Mekongganews.id, KOLAKA – Rektor Universitas Islam Indonesia (UII) Yogyakarta, Fathul Wahid, mengeluarkan surat edaran yang meminta agar gelar akademiknya tidak dicantumkan dalam berbagai dokumen.
Langkah ini diambil sebagai bentuk perlawanan terhadap komersialisasi gelar profesor di kalangan nonakademis.
Dalam akun Facebook pribadinya, Fathul juga meminta agar dirinya tidak lagi dipanggil dengan sebutan ‘prof’.
“Mulai hari ini mohon jangan panggil saya dengan sebutan ‘prof’,” tulis Fathul pada Kamis (18/7). Ia lebih memilih dipanggil Fathul, Mas Fathul, atau Pak Fathul.
Fathul menyoroti fenomena pemberian gelar akademik kepada individu di sektor nonakademik, politisi, dan pejabat publik yang lebih mementingkan status daripada amanah.
Ia menganggap tindakan ini sebagai usaha mendesakralisasi jabatan profesor agar tidak dianggap sebagai status sosial yang dikejar tanpa mempertimbangkan etika.
“Ini sebenarnya juga sebagai respon saya, untuk memberikan perlawanan simbolik kecil terkait dengan carut marut pemberian gelar profesor yang sekarang melanda bangsa kita,” kata Fathul (18/7).
Pencorengan Peradaban Pendidikan
Menurut Fathul, tren komersialisasi gelar akademik hanya akan mencoreng peradaban pendidikan. Ia berharap ikhtiarnya ini mampu menjaga muruah gelar akademik di tengah banyaknya orang yang mendewakannya.
Jabatan profesor, menurut Fathul, adalah capaian akademik dengan tanggung jawab publik yang besar.
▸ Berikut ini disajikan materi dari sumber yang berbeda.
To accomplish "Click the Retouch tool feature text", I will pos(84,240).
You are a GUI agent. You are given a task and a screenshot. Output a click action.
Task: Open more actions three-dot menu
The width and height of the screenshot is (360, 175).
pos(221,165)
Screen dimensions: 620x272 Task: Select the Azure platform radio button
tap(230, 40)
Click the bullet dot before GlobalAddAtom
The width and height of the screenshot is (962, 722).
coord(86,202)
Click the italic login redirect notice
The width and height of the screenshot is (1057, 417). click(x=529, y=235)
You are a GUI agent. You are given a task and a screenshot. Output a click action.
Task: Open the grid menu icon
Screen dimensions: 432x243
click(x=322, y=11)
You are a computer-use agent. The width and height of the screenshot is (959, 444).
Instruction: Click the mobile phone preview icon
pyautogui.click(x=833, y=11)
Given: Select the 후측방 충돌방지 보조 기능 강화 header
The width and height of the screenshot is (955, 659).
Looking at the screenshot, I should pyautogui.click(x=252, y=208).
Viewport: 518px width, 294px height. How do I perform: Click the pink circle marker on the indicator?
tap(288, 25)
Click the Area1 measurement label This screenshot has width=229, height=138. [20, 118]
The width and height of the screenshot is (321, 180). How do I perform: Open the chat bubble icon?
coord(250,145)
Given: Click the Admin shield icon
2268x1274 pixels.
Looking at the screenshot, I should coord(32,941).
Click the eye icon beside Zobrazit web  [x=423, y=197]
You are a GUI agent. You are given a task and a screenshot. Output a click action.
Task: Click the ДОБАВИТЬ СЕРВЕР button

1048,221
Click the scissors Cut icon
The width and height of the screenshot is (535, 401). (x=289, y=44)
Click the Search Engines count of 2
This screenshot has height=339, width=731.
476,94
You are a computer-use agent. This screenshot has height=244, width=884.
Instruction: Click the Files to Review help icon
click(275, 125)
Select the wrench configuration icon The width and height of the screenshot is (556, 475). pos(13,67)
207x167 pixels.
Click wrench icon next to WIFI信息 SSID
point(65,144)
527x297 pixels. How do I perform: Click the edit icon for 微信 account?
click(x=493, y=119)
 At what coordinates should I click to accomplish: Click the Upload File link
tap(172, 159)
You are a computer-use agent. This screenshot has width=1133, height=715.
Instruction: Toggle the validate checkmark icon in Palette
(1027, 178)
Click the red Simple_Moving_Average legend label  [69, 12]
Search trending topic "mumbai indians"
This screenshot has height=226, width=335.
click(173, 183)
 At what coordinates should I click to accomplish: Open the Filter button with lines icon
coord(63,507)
Ia menilai saat ini di Indonesia semakin banyak profesor, tetapi sulit menemukan intelektual publik yang konsisten melantangkan kebenaran ketika terjadi penyelewengan.
“Kita tidak ingin ada sekelompok orang, termasuk politisi dan pejabat, yang mengejar jabatan ini lebih karena status daripada amanah,” ujar pakar teknologi informasi jebolan program doktor Universitas Agder, Norwegia tersebut.
Surat Edaran Terkait Gelar Akademik Rektor UII
Permintaan Fathul agar gelar akademiknya tidak dicantumkan dalam surat, dokumen, serta produk hukum kampus tertuang dalam Surat Edaran Nomor: 2748/Rek/10/SP/VII/2024. Surat ini dialamatkan kepada seluruh pejabat struktural di lingkungan UII dan diteken oleh Fathul Wahid sendiri pada Kamis (18/7).
Ia meminta agar namanya ditulis tanpa gelar menjadi “Fathul Wahid” untuk memperkuat atmosfer kolegial dalam tata kelola perguruan tinggi. Fathul menegaskan bahwa edaran ini hanya berlaku untuk dirinya sendiri dan tidak mewajibkan dosen atau pejabat UII mengambil langkah serupa.
“Kalau langkah kecil ini diikuti, saya akan sangat berbahagia. Jika ini menjadi gerakan kolektif untuk mendesakralisasi jabatan profesor dan lebih menekankan tanggung jawab akademik, kita berharap profesi ini menjadi terhormat,” tambahnya.
“Saya berharap semakin banyak profesor yang berkenan ikut dalam gerakan moral simbolik ini, sehingga bisa menjadi budaya egaliter baru yang permanen,” pungkas Fathul.